=== Section Start ===

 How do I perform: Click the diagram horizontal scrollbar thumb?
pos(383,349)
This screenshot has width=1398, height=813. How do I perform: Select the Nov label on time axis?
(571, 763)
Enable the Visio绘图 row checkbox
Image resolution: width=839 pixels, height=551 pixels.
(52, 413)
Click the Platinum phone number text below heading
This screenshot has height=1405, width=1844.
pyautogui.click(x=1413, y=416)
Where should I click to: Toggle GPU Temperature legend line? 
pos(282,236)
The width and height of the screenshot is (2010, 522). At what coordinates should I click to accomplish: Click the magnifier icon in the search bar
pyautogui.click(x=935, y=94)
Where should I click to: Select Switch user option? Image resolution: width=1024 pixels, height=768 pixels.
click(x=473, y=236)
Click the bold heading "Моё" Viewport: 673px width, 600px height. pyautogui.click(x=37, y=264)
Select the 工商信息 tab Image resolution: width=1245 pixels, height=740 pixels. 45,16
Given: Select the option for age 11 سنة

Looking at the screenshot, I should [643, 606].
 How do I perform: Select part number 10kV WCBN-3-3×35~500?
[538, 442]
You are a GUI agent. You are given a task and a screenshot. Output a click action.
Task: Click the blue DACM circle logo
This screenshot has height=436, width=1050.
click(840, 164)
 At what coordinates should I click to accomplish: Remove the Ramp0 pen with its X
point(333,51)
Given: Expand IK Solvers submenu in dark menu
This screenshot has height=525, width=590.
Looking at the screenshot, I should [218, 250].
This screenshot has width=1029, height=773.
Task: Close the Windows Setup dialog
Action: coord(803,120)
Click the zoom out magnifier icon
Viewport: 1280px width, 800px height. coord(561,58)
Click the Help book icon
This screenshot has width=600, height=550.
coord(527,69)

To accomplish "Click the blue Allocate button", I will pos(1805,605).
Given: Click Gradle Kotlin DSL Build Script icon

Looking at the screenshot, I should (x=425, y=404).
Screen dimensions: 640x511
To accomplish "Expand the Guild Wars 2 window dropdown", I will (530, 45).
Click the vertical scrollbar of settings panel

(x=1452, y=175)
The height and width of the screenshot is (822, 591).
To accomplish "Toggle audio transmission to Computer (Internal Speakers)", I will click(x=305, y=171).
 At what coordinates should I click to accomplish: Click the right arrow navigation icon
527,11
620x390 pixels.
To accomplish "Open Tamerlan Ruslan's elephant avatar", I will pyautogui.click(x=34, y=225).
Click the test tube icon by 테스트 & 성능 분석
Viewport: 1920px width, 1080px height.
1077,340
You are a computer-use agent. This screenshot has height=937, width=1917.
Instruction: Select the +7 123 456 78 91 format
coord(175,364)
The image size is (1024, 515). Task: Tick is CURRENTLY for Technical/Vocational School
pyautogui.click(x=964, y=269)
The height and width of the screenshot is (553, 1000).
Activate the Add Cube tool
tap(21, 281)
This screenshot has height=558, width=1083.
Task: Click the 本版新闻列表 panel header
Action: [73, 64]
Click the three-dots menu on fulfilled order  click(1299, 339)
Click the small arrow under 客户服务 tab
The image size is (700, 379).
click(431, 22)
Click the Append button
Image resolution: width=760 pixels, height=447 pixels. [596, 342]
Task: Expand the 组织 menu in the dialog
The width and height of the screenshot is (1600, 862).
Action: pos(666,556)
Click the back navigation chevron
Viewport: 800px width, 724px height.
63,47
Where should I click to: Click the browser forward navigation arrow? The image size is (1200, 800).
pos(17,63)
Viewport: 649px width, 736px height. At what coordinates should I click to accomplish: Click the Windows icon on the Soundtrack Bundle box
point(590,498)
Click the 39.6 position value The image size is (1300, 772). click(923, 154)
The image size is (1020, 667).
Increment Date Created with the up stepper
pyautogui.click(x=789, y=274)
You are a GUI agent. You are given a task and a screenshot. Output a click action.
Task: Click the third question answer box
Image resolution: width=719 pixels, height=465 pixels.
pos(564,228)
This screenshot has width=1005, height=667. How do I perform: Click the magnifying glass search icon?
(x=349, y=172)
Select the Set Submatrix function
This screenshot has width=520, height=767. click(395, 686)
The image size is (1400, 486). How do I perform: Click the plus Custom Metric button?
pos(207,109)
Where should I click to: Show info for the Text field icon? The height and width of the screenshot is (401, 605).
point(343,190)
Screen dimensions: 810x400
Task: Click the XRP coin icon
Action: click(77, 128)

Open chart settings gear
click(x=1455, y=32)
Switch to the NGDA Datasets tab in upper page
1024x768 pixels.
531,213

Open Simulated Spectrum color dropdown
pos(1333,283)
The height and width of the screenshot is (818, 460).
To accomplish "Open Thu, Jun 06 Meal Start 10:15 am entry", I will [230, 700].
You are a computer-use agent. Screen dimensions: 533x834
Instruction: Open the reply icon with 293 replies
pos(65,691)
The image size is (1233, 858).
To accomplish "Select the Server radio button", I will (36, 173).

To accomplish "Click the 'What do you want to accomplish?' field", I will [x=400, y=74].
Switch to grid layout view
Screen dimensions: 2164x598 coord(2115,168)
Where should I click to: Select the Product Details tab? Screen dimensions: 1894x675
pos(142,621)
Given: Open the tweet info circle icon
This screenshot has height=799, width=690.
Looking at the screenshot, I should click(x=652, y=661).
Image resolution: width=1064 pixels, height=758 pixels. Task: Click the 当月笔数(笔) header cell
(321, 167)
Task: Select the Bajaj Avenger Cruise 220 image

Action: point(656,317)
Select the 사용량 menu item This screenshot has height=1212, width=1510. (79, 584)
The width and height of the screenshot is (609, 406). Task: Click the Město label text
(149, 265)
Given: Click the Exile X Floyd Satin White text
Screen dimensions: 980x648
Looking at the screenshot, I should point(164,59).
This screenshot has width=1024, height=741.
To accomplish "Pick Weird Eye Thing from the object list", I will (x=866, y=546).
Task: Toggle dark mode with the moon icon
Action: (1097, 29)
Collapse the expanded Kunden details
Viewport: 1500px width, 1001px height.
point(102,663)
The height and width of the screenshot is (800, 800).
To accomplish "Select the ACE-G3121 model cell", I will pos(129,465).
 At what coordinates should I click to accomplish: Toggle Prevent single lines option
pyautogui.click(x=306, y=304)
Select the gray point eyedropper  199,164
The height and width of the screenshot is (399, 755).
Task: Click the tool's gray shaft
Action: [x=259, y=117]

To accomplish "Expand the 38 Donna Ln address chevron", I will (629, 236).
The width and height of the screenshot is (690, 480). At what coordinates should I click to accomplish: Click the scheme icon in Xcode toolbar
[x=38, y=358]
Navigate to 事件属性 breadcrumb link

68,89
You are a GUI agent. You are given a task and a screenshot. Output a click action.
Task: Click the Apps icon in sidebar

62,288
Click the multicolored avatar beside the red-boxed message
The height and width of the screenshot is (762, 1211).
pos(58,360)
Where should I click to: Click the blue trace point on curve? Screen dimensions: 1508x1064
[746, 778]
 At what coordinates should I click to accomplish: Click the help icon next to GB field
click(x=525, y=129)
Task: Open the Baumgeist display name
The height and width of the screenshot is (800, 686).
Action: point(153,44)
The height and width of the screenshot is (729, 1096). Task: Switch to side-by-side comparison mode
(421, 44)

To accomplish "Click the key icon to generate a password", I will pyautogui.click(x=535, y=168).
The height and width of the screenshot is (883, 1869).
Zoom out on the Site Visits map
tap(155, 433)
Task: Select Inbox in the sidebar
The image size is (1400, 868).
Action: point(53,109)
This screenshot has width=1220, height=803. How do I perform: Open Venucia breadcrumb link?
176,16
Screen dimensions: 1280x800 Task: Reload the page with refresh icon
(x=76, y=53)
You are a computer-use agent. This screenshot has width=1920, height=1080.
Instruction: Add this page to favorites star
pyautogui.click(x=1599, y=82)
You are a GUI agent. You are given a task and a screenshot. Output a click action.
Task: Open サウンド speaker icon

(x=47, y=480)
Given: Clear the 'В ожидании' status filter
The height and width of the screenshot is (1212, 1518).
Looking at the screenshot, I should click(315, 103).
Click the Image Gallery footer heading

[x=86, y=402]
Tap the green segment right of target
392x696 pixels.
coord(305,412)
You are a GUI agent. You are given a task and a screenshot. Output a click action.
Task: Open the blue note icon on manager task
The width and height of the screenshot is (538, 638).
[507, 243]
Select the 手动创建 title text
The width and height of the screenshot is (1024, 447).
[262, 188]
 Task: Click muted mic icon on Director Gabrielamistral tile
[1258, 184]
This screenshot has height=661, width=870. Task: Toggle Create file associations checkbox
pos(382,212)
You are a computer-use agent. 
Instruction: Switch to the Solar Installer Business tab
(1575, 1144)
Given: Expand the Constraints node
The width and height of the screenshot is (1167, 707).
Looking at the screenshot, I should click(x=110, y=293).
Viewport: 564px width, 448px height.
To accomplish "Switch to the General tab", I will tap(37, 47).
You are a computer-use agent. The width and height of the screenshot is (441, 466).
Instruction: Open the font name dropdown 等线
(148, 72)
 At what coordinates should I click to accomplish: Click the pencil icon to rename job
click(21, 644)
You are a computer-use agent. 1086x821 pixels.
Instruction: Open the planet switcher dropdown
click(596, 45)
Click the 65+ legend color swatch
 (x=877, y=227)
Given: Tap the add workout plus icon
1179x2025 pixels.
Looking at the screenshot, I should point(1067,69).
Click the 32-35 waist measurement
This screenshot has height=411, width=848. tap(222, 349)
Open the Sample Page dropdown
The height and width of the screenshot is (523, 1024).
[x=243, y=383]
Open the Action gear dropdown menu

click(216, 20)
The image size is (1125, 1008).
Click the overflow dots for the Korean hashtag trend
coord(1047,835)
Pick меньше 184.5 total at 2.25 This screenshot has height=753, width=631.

=== Section End ===

Task requirements: Reproduce exactly the line containing "Click the overflow" and every line after it through the end of the records above, and nothing else.

Solution to the exercise:
Click the overflow dots for the Korean hashtag trend
coord(1047,835)
Pick меньше 184.5 total at 2.25 This screenshot has height=753, width=631.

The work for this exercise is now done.